We acknowledge some limitations in the procedures used to generate recommendations in this work. First, all entries in the literature review were assigned equal weight irrespective of population size or technological availability. Heterogeneity also exists in the survey process, in which participant elections may have been driven by different priorities and informed by different levels of clinical or technical experience. In addition, while we modeled our approach on the Delphi consensus procedure, its application was adjusted for the purposes of this review and its timeframe. The survey also highlighted other areas of disagreement between the participants. In particular, it was not possible to obtain a consensus on technical questions like the use of segmented echo planar acquisitions, or the advantage of bipolar diffusion gradients. We have not included a strategy of noise correction (pure Rician or otherwise) for more accurate quantification, but practical approaches exist that may be amenable to broad guidelines in a future iteration [85]. We also acknowledge that the imaging gradient contributions to the nominally unweighted (b = 0) image might lead to a potential source of error, especially in assessing f and D*. The full effect of this source of error has yet to be evaluated in the kidney literature. This work summarizes the large evidence base for a nonzero perfusion fraction, but the next level of standardization might refine processing to take full b matrices into account [94, 95].

We have also not issued a standardized prescription for phantom quality control, which has proven beneficial to DWI standardization efforts in other contexts [96, 97]; the choice of and agreement upon such a phantom for renal DWI can be revisited in the next standardization iteration. Uncertainty exists also for physiological questions such as the effect of diet on DWI. As some of these issues have already been partly addressed in the literature, the survey indicates that currently available evidence may not be sufficient for conclusive resolution. This report should, therefore, motivate a significant effort to investigate these dedicated methodological questions.

Records excerpted from a collection ::

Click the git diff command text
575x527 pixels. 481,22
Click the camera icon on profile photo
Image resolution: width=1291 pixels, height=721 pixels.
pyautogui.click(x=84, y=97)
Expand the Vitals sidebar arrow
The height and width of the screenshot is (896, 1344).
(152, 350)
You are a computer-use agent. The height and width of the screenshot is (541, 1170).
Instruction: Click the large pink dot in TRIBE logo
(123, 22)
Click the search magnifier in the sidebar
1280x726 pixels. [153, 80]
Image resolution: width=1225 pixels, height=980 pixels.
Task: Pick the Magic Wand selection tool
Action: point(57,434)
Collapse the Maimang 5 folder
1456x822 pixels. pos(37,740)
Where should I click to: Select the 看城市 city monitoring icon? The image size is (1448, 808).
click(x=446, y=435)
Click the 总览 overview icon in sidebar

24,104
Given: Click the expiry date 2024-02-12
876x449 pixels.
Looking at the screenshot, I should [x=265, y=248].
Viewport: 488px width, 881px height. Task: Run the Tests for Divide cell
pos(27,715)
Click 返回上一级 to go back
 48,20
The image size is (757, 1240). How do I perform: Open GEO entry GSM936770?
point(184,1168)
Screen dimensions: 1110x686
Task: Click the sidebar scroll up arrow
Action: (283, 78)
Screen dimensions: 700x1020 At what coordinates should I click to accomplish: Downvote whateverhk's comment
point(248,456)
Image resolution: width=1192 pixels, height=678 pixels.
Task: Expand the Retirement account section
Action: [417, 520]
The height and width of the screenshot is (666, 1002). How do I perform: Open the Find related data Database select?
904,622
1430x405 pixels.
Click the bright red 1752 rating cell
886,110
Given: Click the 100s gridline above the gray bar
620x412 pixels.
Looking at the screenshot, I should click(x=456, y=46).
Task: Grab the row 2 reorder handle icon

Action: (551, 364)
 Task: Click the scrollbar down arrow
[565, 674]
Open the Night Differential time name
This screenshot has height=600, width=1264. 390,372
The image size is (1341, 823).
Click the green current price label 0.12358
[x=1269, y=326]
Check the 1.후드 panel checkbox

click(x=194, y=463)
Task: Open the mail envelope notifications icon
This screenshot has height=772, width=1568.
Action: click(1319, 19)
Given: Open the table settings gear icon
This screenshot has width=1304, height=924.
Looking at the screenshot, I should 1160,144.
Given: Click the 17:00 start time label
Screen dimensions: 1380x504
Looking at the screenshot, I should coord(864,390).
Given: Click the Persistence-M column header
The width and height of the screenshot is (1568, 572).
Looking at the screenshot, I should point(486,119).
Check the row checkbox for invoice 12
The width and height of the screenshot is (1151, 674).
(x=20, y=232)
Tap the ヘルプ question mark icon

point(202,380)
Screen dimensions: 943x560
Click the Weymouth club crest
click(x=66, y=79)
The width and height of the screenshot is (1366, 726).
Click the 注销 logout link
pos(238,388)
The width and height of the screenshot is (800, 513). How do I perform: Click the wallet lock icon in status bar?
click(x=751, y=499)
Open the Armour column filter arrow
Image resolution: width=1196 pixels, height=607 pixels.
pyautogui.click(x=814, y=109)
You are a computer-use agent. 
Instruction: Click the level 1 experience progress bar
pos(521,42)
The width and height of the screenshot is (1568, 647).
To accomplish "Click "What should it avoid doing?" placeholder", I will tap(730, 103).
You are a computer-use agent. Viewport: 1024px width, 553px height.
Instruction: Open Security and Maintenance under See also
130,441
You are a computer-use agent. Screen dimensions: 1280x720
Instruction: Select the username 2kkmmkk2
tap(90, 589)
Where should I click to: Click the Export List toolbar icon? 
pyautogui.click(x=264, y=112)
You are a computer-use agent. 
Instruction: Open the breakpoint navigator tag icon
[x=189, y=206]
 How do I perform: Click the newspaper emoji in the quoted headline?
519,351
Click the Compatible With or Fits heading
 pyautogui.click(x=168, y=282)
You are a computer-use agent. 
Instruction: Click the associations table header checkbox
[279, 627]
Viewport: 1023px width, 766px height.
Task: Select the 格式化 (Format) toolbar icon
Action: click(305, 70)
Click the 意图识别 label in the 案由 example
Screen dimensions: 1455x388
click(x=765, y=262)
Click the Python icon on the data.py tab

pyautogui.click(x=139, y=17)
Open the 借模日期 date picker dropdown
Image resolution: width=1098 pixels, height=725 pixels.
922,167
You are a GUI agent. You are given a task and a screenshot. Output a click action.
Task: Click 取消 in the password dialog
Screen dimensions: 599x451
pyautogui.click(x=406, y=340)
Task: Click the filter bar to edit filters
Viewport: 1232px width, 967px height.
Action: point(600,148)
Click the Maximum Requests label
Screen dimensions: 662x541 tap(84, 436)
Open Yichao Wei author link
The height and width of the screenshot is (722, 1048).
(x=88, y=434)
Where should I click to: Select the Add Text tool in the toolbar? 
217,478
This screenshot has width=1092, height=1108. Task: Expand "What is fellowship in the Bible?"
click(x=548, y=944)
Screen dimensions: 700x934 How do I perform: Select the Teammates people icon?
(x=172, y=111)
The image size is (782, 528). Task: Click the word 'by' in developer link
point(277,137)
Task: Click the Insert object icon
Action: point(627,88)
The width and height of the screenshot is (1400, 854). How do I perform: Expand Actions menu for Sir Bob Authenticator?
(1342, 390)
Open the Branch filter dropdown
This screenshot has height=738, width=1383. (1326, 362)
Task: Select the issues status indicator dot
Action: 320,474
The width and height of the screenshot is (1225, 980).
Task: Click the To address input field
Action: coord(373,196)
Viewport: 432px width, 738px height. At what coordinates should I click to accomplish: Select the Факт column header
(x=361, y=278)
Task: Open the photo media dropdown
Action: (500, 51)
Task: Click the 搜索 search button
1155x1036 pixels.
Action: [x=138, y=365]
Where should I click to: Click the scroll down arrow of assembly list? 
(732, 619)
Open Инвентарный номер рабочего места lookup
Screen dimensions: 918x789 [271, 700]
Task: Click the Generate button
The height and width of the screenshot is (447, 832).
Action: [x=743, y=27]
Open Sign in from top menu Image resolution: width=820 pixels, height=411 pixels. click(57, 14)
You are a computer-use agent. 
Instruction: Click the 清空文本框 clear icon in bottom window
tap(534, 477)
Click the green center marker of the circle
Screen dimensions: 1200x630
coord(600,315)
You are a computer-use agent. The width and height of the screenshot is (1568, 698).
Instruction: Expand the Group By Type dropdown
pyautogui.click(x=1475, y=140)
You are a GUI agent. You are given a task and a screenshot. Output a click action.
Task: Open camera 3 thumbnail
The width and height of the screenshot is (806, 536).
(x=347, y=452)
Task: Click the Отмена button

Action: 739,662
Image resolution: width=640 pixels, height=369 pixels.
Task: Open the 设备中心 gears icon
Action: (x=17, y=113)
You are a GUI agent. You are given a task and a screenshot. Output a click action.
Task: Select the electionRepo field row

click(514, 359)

The problem ::
Continue the passage on limitations of the renal diffusion-weighted imaging recommendations from the point where it stops. These records were drawn from a separate source.

Output ::
Conclusions

The present work has summarized trends in the literature of renal diffusion MRI to date and their correlation with aspects of protocol design to direct future research efforts in the field of renal DWI. In pursuit of minimizing inter-study and inter-site variation, for the generation of evidence basis for reliable and high impact of imaging markers for renal disease, and with the guidance of a Delphi-based consensus process of experts in the field, we have generated a set of recommendations for future data collection. The recommended protocols have been chosen to be achievable by any center with clinical MRI capabilities and enable future multicentre pooling of data when equivalent protocols have been used. Therefore, these recommendations should be taken into account when starting new studies in the field of renal DWI and when reviewing submitted work in this area. We expect this recommendation process to be an iterative one and ensuing efforts may refine or add to these recommendations. To allow both growth and innovation in the field, as well as harmonization, “deviations” from these recommendations should be justified in the future studies and submissions for publication. There recommendations are intended to be updated when new evidence from ongoing or future studies is made available and change any of the recommended parameters.

Importantly, these translational efforts do not replace and are not in conflict with ongoing innovation efforts to uncover more specific biomarkers from renal DWI with more advanced methods. Instead, they reflect a view that commitment toward producing generalizable workflows in parallel will yield tremendous benefits to the field as a whole and increase chances of clinical impact on a larger scale.